Here are three ways to make geofencing work for your business.

1. Target Your Competitors’ Customers

Say your potential customers frequent one of your competitor’s locations. With geofence advertising, you can set up an invisible “fence” around your competitors’ locations and target their customers with an ad that contains a special offer to drive them to your location instead. So, as a prospect near your competitor’s business is playing on his phone, he sees an ad for your business offering 20% off a purchase. Since that user already has a regular interest in purchasing the product or service you offer, chances are high that the prospect will make their purchase at your location, with a special offer, instead.

2. Target People Near Your Business’ Location

Using geofencing to target a large radius around your own location is an effective way to grow awareness for your business and drive more in-person visits. For example, if you open a floral shop in a new neighborhood, you can target people living or visiting within 20 miles of your storefront and reach them with a mobile ad that lets them know about your new business and provides a special offer for a first-time purchase.

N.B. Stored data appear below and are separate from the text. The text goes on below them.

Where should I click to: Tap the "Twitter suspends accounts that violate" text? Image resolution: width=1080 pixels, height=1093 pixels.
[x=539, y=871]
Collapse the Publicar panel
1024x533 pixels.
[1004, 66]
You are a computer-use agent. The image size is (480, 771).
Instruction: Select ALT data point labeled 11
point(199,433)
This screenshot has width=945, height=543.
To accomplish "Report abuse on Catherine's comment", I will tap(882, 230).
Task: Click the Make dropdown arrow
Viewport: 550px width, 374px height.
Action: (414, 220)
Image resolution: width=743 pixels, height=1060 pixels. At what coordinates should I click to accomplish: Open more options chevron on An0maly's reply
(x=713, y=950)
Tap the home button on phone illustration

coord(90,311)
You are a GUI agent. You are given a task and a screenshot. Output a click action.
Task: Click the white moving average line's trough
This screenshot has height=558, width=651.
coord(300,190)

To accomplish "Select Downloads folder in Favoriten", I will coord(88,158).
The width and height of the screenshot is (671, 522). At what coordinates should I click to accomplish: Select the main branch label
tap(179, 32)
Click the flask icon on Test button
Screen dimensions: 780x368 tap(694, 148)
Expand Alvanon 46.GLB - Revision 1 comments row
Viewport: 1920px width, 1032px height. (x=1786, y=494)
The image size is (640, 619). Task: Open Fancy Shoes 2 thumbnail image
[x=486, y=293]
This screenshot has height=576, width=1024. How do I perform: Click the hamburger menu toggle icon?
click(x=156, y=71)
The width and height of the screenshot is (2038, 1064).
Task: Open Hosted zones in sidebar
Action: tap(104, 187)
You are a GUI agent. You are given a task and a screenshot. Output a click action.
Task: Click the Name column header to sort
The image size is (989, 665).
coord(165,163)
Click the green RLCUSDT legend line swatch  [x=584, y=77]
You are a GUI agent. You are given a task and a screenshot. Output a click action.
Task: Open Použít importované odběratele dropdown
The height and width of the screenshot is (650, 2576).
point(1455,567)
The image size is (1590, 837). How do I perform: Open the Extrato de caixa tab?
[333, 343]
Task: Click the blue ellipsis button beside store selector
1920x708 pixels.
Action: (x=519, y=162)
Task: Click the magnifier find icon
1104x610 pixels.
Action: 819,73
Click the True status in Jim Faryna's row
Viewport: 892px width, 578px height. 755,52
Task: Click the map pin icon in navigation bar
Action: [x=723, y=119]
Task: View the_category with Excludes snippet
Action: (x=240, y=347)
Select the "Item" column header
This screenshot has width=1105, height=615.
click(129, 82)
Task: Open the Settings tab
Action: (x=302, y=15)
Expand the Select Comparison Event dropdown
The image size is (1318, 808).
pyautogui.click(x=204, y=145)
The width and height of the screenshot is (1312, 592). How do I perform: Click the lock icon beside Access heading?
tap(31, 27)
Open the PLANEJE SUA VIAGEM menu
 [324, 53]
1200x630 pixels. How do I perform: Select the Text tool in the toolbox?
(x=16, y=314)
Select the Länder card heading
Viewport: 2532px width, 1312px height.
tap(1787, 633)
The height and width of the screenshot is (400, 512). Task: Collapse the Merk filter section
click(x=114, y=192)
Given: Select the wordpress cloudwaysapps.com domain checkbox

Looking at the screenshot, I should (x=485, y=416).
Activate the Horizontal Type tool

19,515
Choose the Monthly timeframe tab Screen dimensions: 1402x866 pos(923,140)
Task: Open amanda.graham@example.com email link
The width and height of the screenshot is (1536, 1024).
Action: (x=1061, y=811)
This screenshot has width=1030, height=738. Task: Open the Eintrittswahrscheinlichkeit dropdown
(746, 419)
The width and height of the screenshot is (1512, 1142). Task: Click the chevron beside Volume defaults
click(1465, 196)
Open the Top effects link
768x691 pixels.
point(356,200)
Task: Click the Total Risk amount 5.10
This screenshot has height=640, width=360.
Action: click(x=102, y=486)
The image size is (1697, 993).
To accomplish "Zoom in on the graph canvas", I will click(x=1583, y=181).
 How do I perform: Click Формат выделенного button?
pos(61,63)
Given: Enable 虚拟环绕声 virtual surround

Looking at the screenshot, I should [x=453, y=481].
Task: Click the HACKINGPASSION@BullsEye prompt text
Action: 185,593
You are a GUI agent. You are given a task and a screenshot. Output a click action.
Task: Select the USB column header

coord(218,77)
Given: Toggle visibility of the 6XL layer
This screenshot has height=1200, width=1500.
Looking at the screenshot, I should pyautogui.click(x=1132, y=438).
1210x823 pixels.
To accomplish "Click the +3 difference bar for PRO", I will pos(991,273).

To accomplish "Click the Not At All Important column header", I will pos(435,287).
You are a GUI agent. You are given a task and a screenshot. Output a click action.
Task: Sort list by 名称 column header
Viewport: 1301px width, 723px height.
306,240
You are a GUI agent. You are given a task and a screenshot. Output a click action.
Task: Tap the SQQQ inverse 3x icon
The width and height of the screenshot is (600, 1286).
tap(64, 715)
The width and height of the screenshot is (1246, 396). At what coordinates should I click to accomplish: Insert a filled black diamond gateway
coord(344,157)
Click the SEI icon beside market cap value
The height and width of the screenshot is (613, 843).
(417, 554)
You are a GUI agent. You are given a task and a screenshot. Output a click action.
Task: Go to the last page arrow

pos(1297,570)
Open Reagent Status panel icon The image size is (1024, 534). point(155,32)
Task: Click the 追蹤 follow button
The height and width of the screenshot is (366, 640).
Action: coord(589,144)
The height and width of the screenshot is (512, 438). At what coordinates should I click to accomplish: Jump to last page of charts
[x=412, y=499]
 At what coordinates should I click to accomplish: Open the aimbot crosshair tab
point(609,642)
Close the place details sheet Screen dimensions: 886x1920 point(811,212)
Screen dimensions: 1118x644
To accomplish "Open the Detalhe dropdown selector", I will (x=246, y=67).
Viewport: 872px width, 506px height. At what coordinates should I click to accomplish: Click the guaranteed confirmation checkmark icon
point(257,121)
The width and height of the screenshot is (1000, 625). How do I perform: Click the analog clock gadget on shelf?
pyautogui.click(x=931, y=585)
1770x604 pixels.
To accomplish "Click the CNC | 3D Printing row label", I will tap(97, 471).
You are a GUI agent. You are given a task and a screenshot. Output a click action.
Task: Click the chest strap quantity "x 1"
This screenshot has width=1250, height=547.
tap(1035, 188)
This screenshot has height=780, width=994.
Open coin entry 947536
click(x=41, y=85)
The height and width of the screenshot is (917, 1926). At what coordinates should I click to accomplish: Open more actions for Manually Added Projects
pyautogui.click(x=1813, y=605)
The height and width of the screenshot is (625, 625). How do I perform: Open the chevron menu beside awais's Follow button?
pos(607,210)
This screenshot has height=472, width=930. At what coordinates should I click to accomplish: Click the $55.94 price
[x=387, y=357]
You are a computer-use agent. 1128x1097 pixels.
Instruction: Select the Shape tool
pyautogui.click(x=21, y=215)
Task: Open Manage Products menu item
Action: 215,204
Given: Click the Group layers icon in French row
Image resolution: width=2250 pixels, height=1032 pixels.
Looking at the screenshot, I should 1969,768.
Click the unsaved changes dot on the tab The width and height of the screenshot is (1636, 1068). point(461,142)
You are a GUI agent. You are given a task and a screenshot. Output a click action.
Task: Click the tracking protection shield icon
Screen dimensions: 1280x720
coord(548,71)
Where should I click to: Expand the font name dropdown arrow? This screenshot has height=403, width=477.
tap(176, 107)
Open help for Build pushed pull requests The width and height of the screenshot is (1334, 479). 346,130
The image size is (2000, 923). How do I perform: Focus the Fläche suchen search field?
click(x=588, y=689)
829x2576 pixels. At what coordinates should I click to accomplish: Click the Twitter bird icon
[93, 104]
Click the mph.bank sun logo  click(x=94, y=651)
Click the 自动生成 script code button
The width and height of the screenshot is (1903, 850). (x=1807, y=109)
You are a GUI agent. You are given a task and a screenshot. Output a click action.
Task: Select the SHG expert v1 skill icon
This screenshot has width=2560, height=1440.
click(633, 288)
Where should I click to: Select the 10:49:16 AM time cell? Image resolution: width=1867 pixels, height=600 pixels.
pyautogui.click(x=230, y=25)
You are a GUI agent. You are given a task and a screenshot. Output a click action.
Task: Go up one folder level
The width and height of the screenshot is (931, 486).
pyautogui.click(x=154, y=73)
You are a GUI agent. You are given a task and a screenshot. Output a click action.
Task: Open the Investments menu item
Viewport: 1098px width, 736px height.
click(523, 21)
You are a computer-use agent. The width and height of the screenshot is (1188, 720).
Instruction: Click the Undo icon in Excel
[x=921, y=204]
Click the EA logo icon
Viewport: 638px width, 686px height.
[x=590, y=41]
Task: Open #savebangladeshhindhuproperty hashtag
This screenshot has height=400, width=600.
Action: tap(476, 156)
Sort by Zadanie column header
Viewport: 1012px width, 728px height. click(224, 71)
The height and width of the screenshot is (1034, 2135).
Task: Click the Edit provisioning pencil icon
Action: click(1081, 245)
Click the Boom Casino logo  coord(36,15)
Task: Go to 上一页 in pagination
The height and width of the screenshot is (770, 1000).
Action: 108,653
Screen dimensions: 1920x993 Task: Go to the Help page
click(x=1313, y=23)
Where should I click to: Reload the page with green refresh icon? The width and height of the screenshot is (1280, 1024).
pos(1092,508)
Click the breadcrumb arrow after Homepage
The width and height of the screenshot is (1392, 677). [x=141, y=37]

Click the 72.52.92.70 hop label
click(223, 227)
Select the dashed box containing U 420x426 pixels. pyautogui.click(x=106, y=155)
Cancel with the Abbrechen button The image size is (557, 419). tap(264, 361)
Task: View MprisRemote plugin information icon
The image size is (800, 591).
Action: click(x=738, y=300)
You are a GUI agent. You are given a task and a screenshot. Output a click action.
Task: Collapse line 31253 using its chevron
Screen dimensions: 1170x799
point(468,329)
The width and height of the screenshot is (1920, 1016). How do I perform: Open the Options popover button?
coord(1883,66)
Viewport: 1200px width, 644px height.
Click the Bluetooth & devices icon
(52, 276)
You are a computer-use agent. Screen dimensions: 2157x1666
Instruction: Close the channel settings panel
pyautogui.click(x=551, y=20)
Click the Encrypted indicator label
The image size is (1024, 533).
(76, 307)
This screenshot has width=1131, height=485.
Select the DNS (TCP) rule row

By targeting consumers who live, work, or play near your business, and letting them know what you offer, you can start to grow traffic and sales.

3. Target Patrons of Other Relevant Businesses

In addition to targeting your competitors and your own business location, you can also use geofencing to target relevant businesses. For example, if you are an insurance agent, you may target a nearby car dealership or apartment complex so new car owners or new renters can see your ads and call you for their insurance needs. Think about businesses that may complement yours and target their customers to drive more new customers to your business.